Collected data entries
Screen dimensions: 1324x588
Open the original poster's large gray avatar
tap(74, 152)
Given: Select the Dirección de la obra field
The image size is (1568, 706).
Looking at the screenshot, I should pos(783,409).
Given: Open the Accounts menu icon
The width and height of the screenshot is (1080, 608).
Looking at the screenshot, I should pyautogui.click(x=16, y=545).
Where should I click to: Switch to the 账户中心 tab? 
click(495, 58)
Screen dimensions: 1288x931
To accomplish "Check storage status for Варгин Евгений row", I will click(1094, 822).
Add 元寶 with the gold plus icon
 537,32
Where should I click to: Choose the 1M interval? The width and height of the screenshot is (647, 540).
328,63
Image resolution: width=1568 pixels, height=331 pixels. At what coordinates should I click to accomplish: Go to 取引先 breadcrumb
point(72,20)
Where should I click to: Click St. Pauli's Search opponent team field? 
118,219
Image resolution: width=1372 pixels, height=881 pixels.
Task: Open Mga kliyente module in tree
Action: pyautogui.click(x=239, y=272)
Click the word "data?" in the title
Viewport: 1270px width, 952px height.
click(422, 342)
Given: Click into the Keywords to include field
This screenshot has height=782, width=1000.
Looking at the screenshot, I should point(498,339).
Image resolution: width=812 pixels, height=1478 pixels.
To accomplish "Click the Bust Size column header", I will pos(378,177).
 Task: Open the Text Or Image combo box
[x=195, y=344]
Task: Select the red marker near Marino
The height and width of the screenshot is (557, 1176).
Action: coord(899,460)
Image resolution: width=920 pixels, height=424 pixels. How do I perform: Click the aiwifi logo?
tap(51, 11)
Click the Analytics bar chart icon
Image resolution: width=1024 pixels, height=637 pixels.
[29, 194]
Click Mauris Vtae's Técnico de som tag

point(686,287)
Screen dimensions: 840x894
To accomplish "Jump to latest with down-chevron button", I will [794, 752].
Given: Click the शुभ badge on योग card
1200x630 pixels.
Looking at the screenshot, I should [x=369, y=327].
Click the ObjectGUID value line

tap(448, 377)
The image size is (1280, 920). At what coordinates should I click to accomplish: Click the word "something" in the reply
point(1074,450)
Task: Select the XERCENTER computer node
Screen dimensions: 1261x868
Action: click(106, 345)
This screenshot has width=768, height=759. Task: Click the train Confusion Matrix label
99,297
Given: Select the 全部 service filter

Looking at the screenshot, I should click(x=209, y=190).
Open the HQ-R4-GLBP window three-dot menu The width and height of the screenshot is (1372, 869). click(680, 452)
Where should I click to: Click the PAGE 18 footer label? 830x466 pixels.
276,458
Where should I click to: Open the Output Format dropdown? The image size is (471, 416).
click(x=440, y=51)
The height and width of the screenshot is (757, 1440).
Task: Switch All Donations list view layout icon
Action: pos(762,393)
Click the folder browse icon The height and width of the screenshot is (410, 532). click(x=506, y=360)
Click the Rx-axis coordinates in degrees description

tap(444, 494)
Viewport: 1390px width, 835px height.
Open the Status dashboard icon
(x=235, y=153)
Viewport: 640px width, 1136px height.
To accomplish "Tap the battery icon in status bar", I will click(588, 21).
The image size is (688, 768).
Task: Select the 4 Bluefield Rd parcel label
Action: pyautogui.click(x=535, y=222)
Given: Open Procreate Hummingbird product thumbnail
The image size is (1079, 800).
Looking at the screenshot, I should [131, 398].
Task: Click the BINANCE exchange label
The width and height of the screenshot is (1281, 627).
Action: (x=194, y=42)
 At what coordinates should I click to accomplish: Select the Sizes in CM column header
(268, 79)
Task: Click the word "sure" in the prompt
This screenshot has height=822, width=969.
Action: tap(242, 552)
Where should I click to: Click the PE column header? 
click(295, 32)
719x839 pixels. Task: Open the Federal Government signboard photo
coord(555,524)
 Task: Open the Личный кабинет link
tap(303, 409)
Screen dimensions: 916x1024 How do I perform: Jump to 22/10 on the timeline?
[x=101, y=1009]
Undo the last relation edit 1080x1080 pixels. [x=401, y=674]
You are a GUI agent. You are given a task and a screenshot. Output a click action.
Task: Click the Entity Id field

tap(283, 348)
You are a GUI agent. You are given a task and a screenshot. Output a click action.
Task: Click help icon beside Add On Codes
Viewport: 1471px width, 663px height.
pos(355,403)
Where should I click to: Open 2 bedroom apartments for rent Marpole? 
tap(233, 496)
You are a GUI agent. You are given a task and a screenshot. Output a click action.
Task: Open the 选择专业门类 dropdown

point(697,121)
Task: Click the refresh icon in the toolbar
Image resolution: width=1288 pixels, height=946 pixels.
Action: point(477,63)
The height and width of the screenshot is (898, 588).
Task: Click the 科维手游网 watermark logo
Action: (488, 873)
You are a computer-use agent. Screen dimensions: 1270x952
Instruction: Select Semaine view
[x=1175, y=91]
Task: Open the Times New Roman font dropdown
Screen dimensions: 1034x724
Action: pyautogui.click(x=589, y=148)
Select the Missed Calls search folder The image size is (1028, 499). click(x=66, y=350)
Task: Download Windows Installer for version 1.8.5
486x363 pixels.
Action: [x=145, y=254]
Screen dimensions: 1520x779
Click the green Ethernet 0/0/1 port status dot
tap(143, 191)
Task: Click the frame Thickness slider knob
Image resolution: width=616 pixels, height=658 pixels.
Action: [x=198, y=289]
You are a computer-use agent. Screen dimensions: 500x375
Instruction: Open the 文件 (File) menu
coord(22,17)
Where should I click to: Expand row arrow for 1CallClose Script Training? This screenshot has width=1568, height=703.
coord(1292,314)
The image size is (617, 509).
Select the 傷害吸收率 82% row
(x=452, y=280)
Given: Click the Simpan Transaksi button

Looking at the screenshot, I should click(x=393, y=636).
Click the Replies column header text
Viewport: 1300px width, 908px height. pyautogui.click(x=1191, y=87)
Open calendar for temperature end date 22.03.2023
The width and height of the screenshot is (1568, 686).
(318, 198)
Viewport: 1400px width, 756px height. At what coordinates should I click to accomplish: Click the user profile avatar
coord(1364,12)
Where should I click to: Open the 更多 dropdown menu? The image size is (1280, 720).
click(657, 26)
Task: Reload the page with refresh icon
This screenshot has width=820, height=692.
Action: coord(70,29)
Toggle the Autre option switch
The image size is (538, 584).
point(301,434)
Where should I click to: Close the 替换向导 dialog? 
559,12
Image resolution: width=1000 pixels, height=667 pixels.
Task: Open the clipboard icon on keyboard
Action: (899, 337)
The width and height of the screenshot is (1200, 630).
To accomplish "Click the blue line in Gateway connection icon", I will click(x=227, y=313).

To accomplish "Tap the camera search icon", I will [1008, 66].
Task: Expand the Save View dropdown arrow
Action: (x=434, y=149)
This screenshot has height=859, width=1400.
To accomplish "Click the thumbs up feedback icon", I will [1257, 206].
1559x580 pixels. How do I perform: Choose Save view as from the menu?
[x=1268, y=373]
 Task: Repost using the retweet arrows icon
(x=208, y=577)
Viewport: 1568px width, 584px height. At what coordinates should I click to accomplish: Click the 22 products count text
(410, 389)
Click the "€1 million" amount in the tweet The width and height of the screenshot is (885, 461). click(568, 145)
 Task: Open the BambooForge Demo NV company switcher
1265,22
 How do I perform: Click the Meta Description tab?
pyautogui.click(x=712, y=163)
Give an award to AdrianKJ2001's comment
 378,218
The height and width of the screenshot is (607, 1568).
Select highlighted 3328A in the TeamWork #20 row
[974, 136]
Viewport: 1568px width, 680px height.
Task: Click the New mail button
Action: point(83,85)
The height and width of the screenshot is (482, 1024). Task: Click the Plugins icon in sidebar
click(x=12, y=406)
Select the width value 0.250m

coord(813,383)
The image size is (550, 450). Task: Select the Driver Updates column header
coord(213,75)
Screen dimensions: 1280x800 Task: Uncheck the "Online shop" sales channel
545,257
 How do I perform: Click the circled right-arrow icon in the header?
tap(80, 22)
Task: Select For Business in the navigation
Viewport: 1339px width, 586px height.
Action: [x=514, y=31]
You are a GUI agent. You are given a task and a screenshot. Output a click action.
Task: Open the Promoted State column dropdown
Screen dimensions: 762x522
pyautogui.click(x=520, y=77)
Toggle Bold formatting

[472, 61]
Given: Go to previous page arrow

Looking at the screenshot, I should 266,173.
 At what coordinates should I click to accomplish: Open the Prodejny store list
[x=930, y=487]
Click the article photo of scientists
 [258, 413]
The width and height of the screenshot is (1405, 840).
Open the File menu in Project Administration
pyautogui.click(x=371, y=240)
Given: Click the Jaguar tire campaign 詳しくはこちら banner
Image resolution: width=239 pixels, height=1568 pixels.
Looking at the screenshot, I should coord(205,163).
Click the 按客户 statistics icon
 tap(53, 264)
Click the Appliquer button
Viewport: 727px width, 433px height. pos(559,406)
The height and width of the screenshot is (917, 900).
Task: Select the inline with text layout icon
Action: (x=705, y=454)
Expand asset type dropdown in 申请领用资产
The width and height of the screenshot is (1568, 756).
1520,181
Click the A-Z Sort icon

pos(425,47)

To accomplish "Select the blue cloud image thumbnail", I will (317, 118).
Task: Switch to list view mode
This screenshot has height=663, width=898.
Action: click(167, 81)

:: Exercise instructions ::
Considering only the data above, return the lines in which "computer" occurs.

:: Output of the task ::
Task: Select the XERCENTER computer node
You are a computer-use agent. Screen dimensions: 1270x952
You are a computer-use agent. Screen dimensions: 500x375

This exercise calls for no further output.